Linked by David Adams on Tue 12th Jul 2011 17:42 UTC
PDAs, Cellphones, Wireless A recent Retrevo Gadgetology survey suggests that users are unclear on what exactly 4G means, don't know whether their current mobile service is 4G or not, and even if they do know, are unsure of the benefit. It also seems that mobile device owners' loyalty to their chosen platform is more important to them than higher network speeds.
Permalink for comment 480543
To read all comments associated with this story, please click here.
RE[2]: Comment by A.H.
by phoenix on Tue 12th Jul 2011 21:33 UTC in reply to "RE: Comment by A.H."
Member since:

A couple of months ago, HSPA (High-Speed Packet Access) which includes HSDPA and HSUPA (Download / Upload) was advertised by everyone as 3G. Which is correct.

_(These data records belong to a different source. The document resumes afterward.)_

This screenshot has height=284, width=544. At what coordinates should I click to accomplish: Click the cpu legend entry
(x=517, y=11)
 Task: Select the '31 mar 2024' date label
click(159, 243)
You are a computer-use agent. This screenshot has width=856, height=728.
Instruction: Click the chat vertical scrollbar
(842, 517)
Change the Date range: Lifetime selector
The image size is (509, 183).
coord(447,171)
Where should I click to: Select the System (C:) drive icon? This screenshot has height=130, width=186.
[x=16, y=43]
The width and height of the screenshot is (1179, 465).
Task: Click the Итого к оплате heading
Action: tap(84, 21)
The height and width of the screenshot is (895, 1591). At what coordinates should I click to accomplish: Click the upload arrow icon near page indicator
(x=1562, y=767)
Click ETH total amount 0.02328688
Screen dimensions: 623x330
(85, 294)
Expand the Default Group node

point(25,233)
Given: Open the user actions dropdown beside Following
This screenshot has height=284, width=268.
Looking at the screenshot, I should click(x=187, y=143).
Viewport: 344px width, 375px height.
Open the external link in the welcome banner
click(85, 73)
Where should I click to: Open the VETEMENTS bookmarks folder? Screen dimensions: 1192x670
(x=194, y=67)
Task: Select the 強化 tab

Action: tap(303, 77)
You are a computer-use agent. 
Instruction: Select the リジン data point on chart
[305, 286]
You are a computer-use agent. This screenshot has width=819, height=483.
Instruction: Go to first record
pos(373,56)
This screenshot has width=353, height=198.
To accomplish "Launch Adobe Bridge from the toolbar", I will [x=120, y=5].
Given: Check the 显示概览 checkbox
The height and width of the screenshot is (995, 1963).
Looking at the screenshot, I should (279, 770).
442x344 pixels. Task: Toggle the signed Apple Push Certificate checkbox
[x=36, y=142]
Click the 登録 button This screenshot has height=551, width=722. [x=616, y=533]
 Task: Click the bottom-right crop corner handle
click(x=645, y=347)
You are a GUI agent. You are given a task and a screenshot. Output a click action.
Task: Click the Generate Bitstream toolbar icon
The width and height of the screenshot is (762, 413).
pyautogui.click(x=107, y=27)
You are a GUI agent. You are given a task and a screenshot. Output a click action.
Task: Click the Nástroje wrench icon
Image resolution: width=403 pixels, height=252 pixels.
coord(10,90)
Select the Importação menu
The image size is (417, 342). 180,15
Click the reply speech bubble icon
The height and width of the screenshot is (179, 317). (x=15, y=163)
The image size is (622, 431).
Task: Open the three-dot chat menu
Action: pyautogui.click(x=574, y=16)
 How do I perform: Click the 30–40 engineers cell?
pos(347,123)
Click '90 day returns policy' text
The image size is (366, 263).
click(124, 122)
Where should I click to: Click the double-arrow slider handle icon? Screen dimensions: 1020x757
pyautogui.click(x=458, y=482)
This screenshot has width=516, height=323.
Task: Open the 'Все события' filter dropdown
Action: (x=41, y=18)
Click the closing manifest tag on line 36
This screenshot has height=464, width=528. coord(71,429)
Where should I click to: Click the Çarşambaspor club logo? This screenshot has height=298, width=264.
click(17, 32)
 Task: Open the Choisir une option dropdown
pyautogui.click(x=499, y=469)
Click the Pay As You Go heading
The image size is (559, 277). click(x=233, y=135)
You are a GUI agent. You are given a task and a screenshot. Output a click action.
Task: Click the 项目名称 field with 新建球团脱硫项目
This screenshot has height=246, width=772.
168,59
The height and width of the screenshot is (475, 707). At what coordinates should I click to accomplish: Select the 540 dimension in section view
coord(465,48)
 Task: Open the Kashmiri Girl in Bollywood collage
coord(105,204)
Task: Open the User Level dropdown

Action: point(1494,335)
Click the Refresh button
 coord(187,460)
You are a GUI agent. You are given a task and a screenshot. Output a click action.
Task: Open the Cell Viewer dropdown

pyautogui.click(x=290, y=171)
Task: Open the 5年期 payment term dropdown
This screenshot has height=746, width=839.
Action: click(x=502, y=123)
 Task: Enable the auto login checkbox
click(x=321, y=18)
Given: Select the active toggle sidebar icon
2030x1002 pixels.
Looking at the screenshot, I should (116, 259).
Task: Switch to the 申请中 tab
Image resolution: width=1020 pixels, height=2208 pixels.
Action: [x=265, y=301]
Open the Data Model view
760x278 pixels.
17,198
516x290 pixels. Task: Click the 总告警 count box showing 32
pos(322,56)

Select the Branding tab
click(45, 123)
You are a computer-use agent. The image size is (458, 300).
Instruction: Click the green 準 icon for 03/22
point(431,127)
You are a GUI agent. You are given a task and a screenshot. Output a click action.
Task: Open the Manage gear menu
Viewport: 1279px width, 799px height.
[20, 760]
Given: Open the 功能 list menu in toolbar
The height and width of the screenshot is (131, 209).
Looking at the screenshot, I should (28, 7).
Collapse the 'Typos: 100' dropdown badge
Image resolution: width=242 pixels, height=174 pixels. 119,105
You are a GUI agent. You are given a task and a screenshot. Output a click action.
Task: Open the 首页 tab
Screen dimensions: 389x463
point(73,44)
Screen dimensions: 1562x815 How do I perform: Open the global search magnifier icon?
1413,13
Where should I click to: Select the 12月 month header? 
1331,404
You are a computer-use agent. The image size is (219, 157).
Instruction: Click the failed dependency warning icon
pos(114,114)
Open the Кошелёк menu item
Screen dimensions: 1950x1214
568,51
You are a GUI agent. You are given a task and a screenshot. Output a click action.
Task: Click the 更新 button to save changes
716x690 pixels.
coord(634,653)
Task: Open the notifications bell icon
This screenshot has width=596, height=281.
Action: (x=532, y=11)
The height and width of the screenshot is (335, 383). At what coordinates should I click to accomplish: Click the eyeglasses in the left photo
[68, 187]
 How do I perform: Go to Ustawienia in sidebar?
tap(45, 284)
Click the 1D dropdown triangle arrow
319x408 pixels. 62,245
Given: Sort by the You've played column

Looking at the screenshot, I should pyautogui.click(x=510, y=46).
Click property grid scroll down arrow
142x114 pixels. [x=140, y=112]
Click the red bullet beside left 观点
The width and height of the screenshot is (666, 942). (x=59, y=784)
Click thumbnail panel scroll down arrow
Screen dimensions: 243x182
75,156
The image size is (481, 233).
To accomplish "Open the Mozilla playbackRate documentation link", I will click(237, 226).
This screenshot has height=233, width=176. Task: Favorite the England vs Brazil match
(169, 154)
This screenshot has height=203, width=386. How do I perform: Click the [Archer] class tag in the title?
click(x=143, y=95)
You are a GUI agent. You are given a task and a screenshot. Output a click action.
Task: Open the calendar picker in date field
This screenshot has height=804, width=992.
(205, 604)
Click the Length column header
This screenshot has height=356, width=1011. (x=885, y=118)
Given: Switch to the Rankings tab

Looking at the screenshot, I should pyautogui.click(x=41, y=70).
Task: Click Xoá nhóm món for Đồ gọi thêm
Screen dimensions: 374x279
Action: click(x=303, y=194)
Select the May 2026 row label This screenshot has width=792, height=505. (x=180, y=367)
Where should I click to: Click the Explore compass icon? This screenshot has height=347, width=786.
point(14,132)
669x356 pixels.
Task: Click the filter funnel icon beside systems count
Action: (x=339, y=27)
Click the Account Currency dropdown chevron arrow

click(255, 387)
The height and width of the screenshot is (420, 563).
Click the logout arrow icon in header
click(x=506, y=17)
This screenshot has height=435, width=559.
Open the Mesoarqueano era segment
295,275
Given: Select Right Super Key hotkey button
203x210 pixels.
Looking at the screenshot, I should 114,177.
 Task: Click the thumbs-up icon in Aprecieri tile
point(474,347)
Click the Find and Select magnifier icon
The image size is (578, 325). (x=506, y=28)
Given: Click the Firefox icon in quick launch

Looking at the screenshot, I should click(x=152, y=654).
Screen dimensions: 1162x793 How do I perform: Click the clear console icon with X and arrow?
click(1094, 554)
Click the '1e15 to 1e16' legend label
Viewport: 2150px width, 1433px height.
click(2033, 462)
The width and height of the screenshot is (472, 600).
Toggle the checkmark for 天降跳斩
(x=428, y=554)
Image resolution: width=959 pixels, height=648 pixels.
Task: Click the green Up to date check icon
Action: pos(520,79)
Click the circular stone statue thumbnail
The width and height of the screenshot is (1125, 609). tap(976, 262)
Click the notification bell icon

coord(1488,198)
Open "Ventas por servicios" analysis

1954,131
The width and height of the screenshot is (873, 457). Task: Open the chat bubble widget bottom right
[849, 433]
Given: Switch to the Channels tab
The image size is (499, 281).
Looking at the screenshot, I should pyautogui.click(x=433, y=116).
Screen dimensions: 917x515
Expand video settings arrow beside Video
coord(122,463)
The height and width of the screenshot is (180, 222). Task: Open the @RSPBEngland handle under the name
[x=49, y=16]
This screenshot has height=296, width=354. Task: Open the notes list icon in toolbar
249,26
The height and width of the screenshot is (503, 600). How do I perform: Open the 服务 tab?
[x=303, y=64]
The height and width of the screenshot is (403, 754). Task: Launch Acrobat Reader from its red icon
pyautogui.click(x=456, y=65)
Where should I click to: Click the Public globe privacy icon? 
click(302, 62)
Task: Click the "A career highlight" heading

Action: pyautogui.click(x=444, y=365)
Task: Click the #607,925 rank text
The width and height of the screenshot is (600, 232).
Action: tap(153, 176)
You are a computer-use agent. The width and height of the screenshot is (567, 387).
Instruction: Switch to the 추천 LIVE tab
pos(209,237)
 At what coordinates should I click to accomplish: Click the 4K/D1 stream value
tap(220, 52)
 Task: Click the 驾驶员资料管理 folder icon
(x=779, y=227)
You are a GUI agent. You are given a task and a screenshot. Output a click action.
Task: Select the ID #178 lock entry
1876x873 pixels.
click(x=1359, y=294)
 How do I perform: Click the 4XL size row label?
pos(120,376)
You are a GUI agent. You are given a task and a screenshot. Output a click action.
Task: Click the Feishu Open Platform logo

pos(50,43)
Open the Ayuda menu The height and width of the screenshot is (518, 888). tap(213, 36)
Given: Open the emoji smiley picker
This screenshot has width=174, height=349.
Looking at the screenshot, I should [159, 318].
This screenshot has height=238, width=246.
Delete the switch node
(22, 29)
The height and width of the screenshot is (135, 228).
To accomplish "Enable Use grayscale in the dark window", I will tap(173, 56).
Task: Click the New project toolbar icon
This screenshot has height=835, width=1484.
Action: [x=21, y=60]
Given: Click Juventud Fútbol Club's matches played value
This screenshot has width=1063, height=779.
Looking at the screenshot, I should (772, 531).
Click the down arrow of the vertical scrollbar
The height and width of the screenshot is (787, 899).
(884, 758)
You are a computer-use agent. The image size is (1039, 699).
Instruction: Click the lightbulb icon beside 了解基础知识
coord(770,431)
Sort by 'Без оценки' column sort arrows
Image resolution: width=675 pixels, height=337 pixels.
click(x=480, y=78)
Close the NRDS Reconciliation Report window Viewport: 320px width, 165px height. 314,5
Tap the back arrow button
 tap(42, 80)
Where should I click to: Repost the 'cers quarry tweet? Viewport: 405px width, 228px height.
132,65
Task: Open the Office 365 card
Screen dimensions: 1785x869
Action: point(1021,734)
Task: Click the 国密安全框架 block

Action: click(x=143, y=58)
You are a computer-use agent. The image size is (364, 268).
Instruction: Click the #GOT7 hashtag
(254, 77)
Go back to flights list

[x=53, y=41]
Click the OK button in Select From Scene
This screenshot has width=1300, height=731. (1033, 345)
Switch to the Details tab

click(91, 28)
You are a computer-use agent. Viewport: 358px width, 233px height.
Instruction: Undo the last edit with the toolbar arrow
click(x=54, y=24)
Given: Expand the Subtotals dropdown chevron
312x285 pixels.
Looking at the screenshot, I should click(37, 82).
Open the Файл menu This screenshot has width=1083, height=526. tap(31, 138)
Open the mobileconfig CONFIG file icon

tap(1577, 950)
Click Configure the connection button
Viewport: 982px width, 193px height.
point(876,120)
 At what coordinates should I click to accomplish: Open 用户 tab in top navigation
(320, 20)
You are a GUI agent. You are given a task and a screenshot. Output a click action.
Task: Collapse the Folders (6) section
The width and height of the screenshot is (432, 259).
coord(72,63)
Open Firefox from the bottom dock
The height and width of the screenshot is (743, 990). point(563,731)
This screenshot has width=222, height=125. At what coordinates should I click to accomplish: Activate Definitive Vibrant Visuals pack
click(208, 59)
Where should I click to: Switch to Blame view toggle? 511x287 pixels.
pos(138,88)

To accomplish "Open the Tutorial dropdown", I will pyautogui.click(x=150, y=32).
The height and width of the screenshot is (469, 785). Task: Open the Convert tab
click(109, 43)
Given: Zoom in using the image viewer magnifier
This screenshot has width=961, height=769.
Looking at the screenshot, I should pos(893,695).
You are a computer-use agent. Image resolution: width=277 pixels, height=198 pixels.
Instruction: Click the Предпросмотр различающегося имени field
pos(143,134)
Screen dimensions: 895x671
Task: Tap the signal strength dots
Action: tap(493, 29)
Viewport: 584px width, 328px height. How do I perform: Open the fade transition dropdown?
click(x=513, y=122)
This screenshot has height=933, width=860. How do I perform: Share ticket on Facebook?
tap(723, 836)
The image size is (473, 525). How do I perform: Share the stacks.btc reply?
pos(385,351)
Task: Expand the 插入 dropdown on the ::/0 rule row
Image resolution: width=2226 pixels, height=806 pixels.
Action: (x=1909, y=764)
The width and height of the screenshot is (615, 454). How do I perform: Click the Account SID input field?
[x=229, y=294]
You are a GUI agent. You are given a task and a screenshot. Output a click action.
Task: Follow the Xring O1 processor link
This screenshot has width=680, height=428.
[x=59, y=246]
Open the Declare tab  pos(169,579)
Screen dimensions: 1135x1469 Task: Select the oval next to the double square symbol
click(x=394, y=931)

Now, every wireless carrier that supports HSPA is advertising it as 4G. At least up here in Canada; should be the same down South. Which is false advertising.

And, all those carriers that support LTE or WiMAX are also advertising those as 4G. Which is just confusing everyone.

What's worse is that Rogers came out publically at the beginning of the year stating they would not call their HSPA network 4G, reserving that for their LTE rollout this summer. Thus, differentiating themselves from Telus and Bell that relabelled their HSPA networks as 4G.

Then, last month, they declared their HSPA network would henceforth be labelled 4G.

Last year, when I bought the LG Eve for my wife, it was a 3G phone, supporting 7 Mbps HSDPA. Last month, it was "upgraded" to 4G with a simple announcement on the Rogers Redboard site.

Is it really any surprise that people don't know whether they have a 4G-capable phone or not, when everyone's 3G (HSPA) phone has magically been "upgraded" to 4G? And everyone's new 4G (LTE) phone has been magically "downgraded" to 4G?